## What you are asked to do
Once the line containing "Task: Click the Swagsts ribbon icon" is reached, copy it and every line after it exactly, to the end of the material, without pictures.

## Exercise input
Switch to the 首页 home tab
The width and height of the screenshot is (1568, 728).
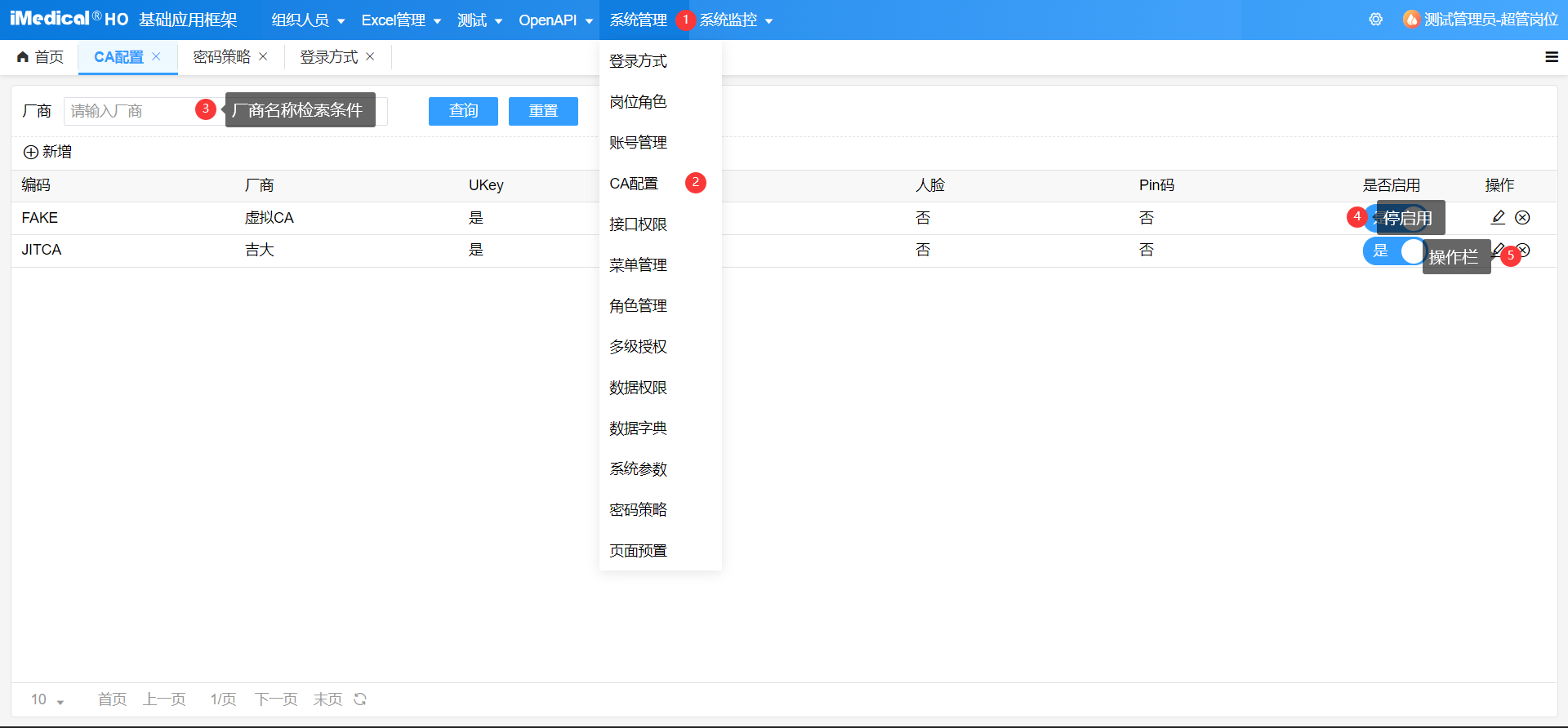pos(40,57)
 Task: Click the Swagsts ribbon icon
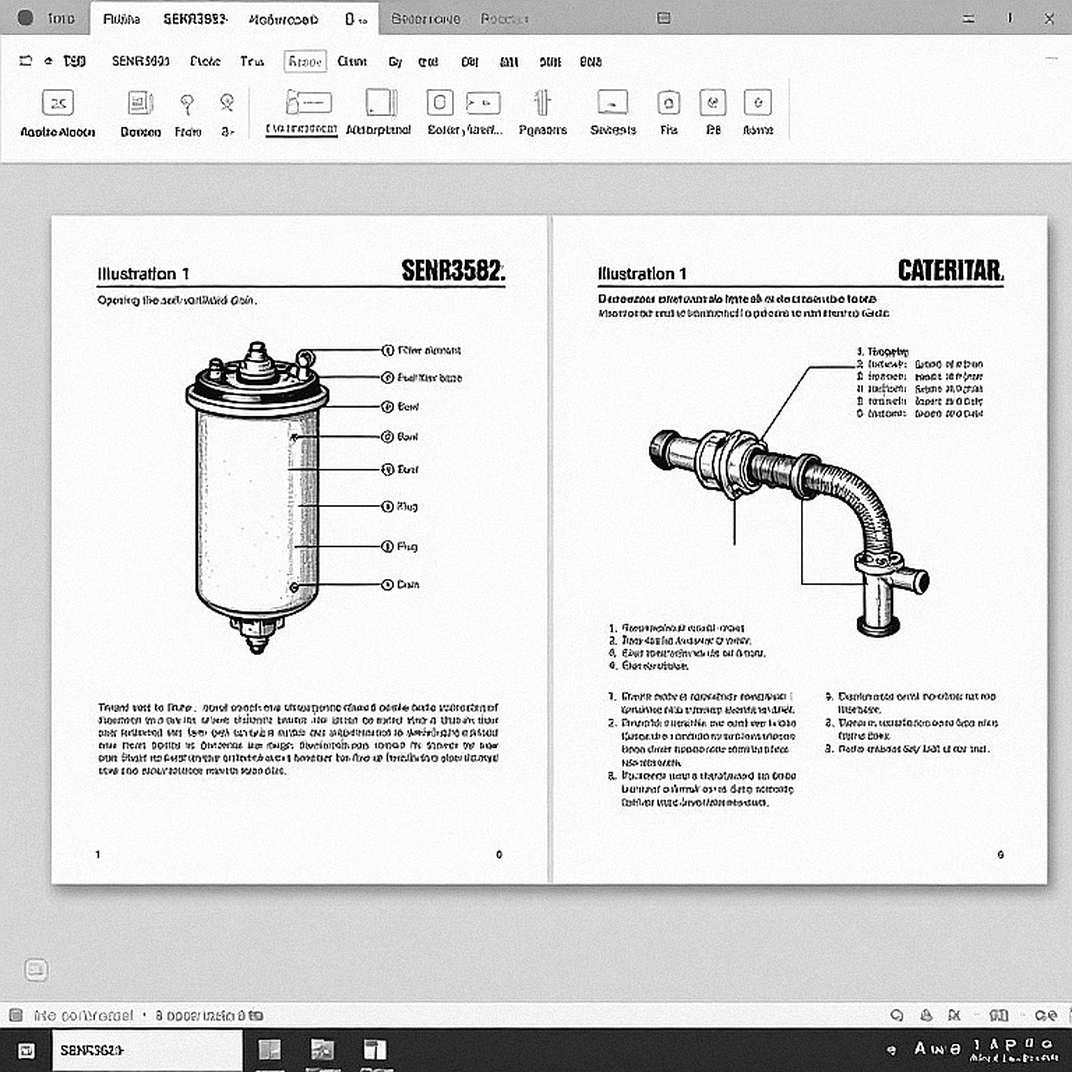(613, 103)
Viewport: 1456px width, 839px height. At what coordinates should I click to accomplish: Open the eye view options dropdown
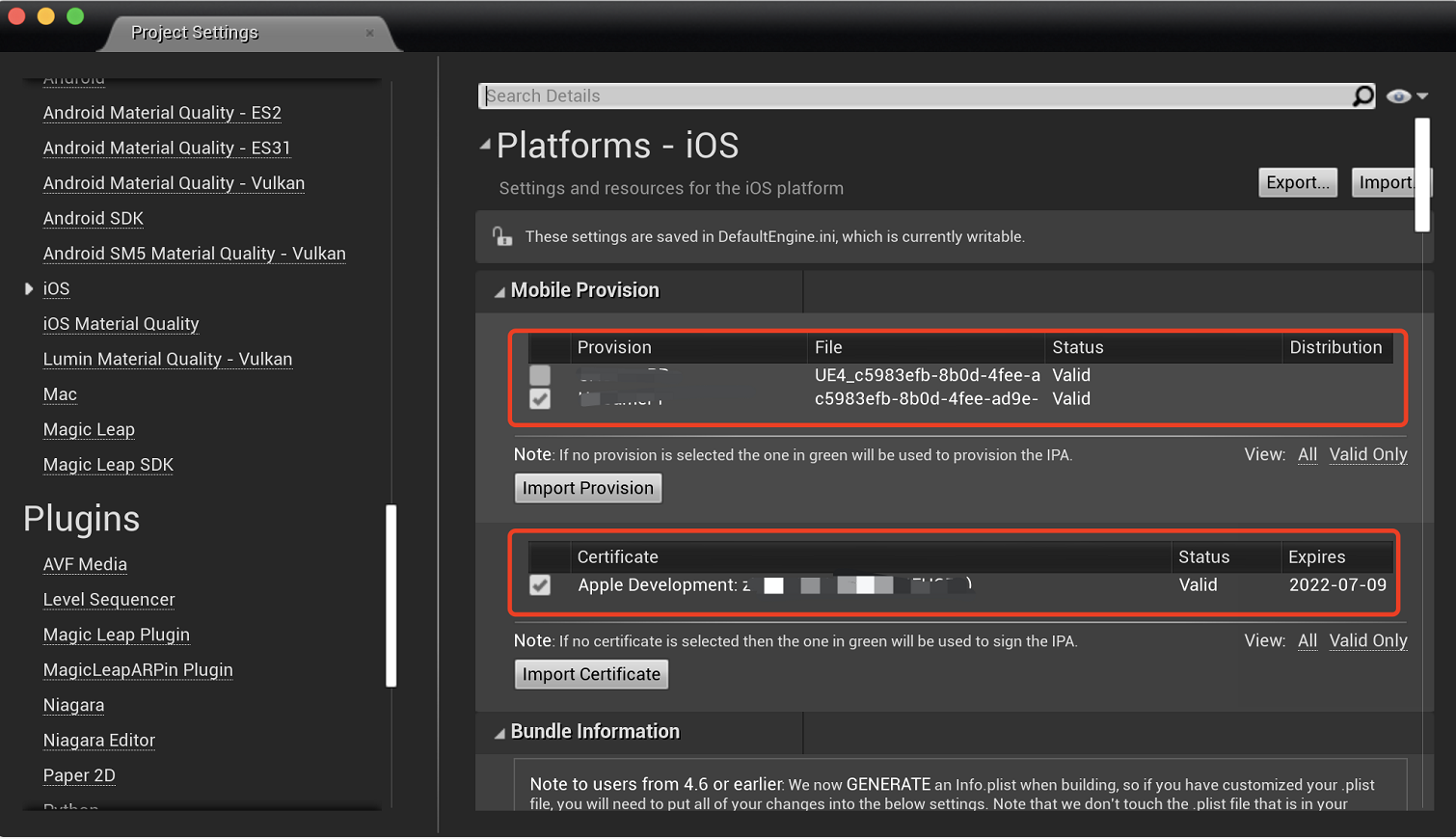click(x=1407, y=95)
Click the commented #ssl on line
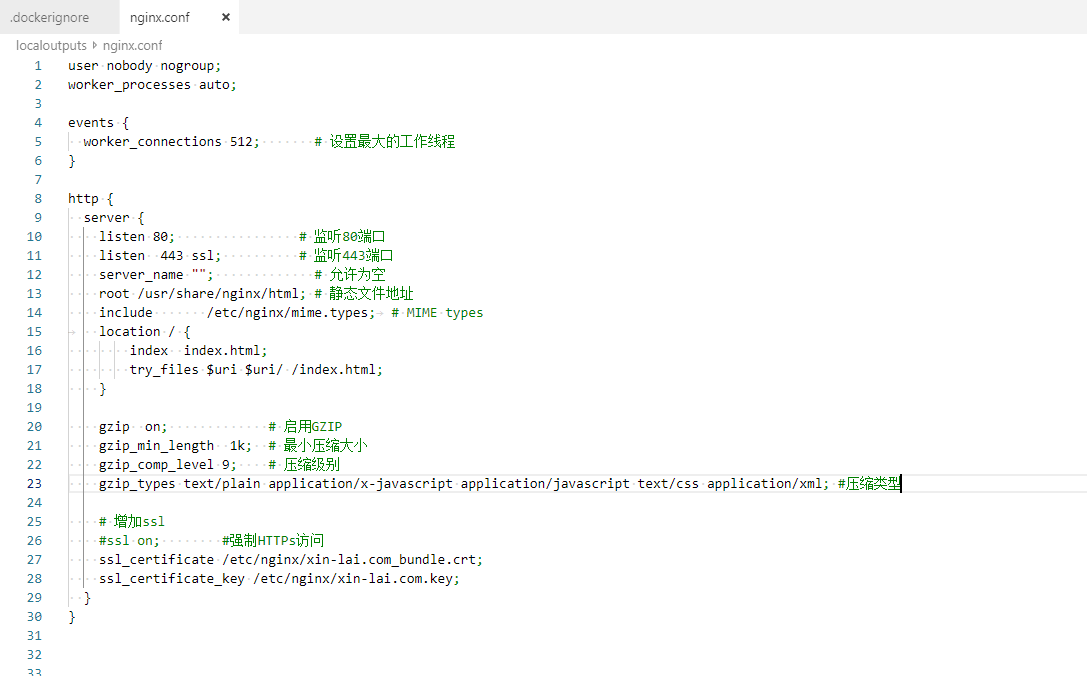This screenshot has height=676, width=1087. tap(129, 541)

## Task answer
 Task: Click the Swagsts ribbon icon
(613, 103)
Viewport: 1456px width, 839px height. At what coordinates should I click to accomplish: Open the eye view options dropdown
click(x=1407, y=95)
Click the commented #ssl on line
This screenshot has height=676, width=1087. tap(129, 541)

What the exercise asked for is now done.